Take that $1,500 gross payout. Under the flat 22% federal method, $330 goes to federal income tax. FICA takes another $114.75 (7.65%). Add state income tax, and you might net somewhere around $1,000 to $1,100 depending on where you live. The gap between gross and net surprises most people, but remember that the withholding is an estimate of your tax liability, not a separate penalty. If your effective tax rate turns out lower than what was withheld, the difference comes back at tax time.
Vacation payouts typically arrive with your final paycheck. How quickly that final check must be issued depends on your state and sometimes on whether you quit or were fired. Deadlines range from the same day as termination to the next regular payday. Some states give employers a fixed window, often between three and fifteen days after separation.
If you resign and give notice, many employers include the payout on the last regular paycheck that covers your final work period. If you’re terminated without notice, some states require the employer to pay faster, sometimes immediately. The safest move is to check with your state labor department before your last day so you know exactly when to expect the money.

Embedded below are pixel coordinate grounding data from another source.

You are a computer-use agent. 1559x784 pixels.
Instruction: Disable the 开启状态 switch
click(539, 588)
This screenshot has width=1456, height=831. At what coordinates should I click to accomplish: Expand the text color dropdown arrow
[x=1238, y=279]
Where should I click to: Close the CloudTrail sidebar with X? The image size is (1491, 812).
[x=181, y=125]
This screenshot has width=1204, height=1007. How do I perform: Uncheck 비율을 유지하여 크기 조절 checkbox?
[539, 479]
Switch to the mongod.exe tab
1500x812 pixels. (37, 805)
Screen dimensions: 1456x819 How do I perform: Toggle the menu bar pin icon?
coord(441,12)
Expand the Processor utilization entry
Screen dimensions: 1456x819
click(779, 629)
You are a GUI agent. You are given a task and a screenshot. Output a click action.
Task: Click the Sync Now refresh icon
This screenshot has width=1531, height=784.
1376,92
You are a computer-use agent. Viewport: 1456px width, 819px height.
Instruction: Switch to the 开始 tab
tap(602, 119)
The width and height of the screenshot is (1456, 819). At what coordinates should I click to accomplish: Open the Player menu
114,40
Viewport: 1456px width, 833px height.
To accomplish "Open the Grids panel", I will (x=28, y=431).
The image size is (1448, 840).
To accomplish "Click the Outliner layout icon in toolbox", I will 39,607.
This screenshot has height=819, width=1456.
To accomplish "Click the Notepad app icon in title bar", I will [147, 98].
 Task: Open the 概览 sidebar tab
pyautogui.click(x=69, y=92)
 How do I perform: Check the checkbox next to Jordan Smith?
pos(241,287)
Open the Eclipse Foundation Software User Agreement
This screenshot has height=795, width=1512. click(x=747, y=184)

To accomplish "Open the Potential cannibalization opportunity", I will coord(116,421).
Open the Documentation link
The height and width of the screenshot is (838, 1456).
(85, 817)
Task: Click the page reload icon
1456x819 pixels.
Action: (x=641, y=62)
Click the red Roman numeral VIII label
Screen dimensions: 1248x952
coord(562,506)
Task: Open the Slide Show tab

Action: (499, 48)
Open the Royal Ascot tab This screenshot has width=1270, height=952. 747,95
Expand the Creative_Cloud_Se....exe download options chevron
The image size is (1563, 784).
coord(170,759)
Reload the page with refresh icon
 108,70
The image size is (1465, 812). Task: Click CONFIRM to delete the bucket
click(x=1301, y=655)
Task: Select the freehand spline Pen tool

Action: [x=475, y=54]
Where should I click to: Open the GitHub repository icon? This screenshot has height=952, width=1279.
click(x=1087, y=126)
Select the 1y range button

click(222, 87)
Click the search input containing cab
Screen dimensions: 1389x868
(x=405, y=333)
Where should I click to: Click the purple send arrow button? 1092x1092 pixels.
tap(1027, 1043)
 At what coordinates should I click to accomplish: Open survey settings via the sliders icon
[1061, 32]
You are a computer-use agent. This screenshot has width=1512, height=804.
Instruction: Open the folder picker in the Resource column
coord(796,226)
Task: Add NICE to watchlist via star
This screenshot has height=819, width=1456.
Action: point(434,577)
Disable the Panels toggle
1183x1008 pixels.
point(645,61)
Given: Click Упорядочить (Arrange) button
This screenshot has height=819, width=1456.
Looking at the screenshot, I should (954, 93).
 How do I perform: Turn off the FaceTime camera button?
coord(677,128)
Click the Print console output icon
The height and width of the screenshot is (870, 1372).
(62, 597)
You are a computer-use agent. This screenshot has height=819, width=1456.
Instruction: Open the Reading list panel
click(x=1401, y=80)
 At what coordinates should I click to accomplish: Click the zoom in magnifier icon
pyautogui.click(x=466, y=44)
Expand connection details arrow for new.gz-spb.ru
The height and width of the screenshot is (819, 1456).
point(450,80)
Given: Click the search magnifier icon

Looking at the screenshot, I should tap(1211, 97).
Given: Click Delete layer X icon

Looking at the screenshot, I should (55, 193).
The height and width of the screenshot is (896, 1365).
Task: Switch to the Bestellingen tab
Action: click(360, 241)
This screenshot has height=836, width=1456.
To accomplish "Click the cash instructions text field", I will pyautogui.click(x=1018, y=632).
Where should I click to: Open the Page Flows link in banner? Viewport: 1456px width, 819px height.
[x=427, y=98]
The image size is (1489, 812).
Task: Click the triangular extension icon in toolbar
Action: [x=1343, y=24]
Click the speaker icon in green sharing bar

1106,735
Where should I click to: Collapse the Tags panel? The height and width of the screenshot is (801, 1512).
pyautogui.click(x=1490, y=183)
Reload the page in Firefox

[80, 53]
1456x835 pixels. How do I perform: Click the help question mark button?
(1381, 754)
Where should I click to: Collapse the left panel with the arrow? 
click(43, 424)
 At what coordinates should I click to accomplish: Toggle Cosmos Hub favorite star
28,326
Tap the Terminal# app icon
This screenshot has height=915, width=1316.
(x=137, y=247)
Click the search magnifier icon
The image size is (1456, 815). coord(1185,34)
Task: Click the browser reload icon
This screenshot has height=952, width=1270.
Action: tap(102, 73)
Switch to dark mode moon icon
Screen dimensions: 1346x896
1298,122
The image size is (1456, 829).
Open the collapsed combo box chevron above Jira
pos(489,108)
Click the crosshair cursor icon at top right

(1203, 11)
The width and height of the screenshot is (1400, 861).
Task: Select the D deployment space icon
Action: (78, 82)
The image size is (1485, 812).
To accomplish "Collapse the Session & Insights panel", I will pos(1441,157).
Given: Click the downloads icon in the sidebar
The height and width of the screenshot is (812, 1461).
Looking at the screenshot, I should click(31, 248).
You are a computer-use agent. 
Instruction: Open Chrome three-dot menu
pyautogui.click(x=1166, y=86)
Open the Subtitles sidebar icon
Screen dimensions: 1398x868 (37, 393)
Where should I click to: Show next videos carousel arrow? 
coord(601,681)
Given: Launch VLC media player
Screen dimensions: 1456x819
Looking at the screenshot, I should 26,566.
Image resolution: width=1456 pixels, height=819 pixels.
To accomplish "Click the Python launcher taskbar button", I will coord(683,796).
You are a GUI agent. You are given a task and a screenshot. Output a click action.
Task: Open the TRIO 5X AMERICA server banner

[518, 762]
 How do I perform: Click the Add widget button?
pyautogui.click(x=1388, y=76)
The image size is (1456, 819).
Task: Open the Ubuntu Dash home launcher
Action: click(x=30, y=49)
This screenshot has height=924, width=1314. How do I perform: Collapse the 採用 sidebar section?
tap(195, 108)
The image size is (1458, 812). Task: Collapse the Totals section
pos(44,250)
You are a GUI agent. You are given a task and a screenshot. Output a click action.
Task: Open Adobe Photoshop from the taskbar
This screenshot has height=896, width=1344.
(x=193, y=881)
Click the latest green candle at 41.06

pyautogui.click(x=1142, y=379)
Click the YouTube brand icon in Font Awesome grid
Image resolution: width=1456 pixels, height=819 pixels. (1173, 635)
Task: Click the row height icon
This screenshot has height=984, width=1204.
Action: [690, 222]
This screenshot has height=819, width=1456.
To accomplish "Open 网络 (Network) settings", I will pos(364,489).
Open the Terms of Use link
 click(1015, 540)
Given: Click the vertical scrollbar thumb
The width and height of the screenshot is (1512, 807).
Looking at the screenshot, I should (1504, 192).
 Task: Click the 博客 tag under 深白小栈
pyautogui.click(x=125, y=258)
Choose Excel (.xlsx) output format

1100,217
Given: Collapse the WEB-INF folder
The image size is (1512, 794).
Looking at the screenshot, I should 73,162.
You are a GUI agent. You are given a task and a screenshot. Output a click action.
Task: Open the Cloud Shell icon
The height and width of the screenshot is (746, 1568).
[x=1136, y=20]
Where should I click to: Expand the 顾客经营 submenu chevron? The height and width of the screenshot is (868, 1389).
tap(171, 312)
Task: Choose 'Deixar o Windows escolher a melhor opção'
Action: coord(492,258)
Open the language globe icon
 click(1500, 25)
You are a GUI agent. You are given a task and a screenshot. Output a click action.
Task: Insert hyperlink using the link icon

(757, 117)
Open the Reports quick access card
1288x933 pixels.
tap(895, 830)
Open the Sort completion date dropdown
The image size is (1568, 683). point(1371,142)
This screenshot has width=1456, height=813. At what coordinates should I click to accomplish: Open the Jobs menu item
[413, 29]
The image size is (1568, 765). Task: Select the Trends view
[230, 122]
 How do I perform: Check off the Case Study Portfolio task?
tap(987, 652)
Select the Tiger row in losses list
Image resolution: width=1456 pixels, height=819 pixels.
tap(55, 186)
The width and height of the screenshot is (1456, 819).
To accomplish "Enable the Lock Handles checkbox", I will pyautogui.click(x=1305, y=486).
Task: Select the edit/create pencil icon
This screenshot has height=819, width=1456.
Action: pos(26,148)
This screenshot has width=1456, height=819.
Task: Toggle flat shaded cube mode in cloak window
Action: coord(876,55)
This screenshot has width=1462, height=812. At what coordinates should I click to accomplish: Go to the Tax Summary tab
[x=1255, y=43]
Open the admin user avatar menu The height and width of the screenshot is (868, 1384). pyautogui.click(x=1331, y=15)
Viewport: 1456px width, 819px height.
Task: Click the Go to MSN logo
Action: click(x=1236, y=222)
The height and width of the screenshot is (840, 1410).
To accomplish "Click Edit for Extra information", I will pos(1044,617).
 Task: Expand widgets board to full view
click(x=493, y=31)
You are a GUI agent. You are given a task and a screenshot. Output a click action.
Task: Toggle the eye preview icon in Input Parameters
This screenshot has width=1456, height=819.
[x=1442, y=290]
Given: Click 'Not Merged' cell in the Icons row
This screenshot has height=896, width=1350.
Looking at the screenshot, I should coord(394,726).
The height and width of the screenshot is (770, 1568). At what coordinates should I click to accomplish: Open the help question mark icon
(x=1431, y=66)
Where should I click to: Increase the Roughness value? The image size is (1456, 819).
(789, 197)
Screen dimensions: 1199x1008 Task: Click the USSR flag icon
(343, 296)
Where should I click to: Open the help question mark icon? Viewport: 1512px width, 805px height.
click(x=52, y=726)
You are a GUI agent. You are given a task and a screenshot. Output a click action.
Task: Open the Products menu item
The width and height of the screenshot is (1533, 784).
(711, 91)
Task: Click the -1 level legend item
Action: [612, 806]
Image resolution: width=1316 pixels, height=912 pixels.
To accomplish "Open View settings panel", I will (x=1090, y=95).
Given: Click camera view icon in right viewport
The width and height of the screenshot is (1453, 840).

A vacation payout can delay or reduce your unemployment benefits in many states. The logic is that the payout covers a period after your last day of work, so the state considers you “paid” during that time even though you’re no longer employed. If you receive a payout equivalent to two weeks of wages, some states will push your unemployment start date back by two weeks. Others reduce your weekly benefit dollar-for-dollar during the period the payout covers.
Not every state handles this the same way, and some don’t offset unemployment for vacation payouts at all. When you file your unemployment claim, you’ll be asked about any final payments from your employer. Report the payout honestly — failing to disclose it can result in an overpayment that the state will claw back later, sometimes with penalties.
If your state requires a vacation payout and your former employer doesn’t deliver, you have options. Start by putting the request in writing. A short email or letter citing your accrued balance and your state’s payout requirement often resolves the issue, especially when the employer simply overlooked it during an otherwise routine separation.
If that doesn’t work, you can file a wage claim with your state’s labor department. The process typically involves completing a complaint form describing the unpaid wages, the dates of your employment, and the amount owed. Most states offer online or mail-in filing. Deadlines for filing vary, with windows ranging from 180 days to six years depending on the state, though one to three years is the most common range. Missing the deadline usually means losing your right to recover the money through the state labor agency, though a private lawsuit may still be available.
Employers who ignore payout obligations can face penalties beyond just the unpaid balance. Some states impose waiting-time penalties that add a daily wage charge for every day the payment is late, up to a cap. Others allow employees to recover liquidated damages, which can double the amount owed. The penalties are designed to make it more expensive to stall than to pay on time, so employers with legal counsel rarely let it get that far.